Source text >>

Question

In Exercises 41–64, a. Use the Leading Coefficient Test to determine the graph’s end behavior. b. Find the x-intercepts. State whether the graph crosses the x-axis, or touches the x-axis and turns around, at each intercept. c. Find the y-intercept. d. Determine whether the graph has y-axis symmetry, origin symmetry, or neither. e. If necessary, find a few additional points and graph the function. Use the maximum number of turning points to check whether it is drawn correctly.$$f(x)=x^{3}+2 x^{2}-x-2$$

Answer

## Question1.a:

**step1 Determine End Behavior using the Leading Coefficient Test**

The Leading Coefficient Test helps us understand how the graph of a polynomial function behaves at its ends (as x approaches positive or negative infinity). We need to identify the leading term, which is the term with the highest power of x. For the function $$f(x)=x^{3}+2 x^{2}-x-2$$, the leading term is $$x^3$$.

The leading coefficient is the coefficient of this leading term, which is 1 (a positive number). The degree of the polynomial is the highest power of x, which is 3 (an odd number).

According to the Leading Coefficient Test:

1. If the degree is odd and the leading coefficient is positive, the graph falls to the left and rises to the right.

2. If the degree is odd and the leading coefficient is negative, the graph rises to the left and falls to the right.

Records provided >>
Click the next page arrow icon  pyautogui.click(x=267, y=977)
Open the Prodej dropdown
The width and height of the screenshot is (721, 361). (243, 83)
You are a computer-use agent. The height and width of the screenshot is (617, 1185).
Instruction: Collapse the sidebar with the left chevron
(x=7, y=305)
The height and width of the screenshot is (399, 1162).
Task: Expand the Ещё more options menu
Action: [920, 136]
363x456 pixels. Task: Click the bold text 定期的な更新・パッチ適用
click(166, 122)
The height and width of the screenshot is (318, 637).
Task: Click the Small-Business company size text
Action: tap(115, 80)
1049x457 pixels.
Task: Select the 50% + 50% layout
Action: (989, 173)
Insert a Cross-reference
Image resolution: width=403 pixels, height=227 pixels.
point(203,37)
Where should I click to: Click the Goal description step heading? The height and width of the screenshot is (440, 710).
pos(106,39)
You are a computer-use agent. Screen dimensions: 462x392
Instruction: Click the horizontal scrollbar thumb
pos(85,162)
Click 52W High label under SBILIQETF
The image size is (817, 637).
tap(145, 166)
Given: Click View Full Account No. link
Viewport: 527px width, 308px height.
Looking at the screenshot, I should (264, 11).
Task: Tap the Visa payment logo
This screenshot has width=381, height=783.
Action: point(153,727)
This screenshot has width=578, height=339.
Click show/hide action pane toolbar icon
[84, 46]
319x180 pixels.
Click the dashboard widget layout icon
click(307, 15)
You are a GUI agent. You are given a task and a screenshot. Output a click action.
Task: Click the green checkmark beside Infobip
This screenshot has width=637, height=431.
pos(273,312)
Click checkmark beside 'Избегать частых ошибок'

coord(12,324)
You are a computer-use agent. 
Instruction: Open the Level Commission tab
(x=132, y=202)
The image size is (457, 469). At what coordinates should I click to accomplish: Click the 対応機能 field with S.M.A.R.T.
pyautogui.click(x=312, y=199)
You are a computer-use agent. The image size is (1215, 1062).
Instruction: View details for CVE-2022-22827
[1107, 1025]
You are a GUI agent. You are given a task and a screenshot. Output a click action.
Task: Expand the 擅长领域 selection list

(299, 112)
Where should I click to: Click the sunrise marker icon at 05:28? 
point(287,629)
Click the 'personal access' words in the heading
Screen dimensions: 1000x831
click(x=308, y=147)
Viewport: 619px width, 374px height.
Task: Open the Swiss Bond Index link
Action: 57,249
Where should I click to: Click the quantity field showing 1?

Problems and tasks >>
1: From the polynomial worked solution, list every term of the function f(x) defined in the exercise.
2: Continue the polynomial worked solution for f(x) = x³ + 2x² − x − 2 from the point where it stops.

Answers for the tasks >>
1: x³, 2x², −x, −2

2:
3. If the degree is even and the leading coefficient is positive, the graph rises to the left and rises to the right.

4. If the degree is even and the leading coefficient is negative, the graph falls to the left and falls to the right.

Since our polynomial has an odd degree (3) and a positive leading coefficient (1), the graph will fall to the left and rise to the right.

## Question1.b:

**step1 Set up to find x-intercepts**

The x-intercepts are the points where the graph crosses or touches the x-axis. At these points, the value of $$f(x)$$ is 0. So, to find the x-intercepts, we set the function equal to zero and solve for x.

$$f(x) = x^{3}+2 x^{2}-x-2 = 0$$

**step2 Factor the polynomial**

To solve the cubic equation, we can try factoring by grouping. We group the first two terms and the last two terms.

$$(x^3 + 2x^2) - (x + 2) = 0$$

Factor out the common term from each group. From the first group, $$x^2$$ is common. From the second group, -1 is common to make the remaining binomial the same as the first group's.

$$x^2(x + 2) - 1(x + 2) = 0$$

Now, we can see that $$(x + 2)$$ is a common factor for both terms. Factor out $$(x + 2)$$.

$$(x^2 - 1)(x + 2) = 0$$

The term $$(x^2 - 1)$$ is a difference of squares, which can be factored further into $$(x - 1)(x + 1)$$.

$$(x - 1)(x + 1)(x + 2) = 0$$

**step3 Identify x-intercepts and their behavior**

Now that the polynomial is fully factored, we set each factor equal to zero to find the x-intercepts.

$$x - 1 = 0 \implies x = 1$$

$$x + 1 = 0 \implies x = -1$$

$$x + 2 = 0 \implies x = -2$$

The x-intercepts are -2, -1, and 1.

To determine whether the graph crosses or touches the x-axis and turns around at each intercept, we look at the multiplicity of each factor. The multiplicity is the number of times a factor appears in the factored form. In this case, each factor $$(x-1)$$, $$(x+1)$$, and $$(x+2)$$ appears exactly once, meaning each has a multiplicity of 1.

If the multiplicity of an x-intercept is odd, the graph crosses the x-axis at that intercept.

If the multiplicity of an x-intercept is even, the graph touches the x-axis and turns around at that intercept.

Since the multiplicity of each x-intercept (-2, -1, and 1) is 1 (an odd number), the graph crosses the x-axis at each of these intercepts.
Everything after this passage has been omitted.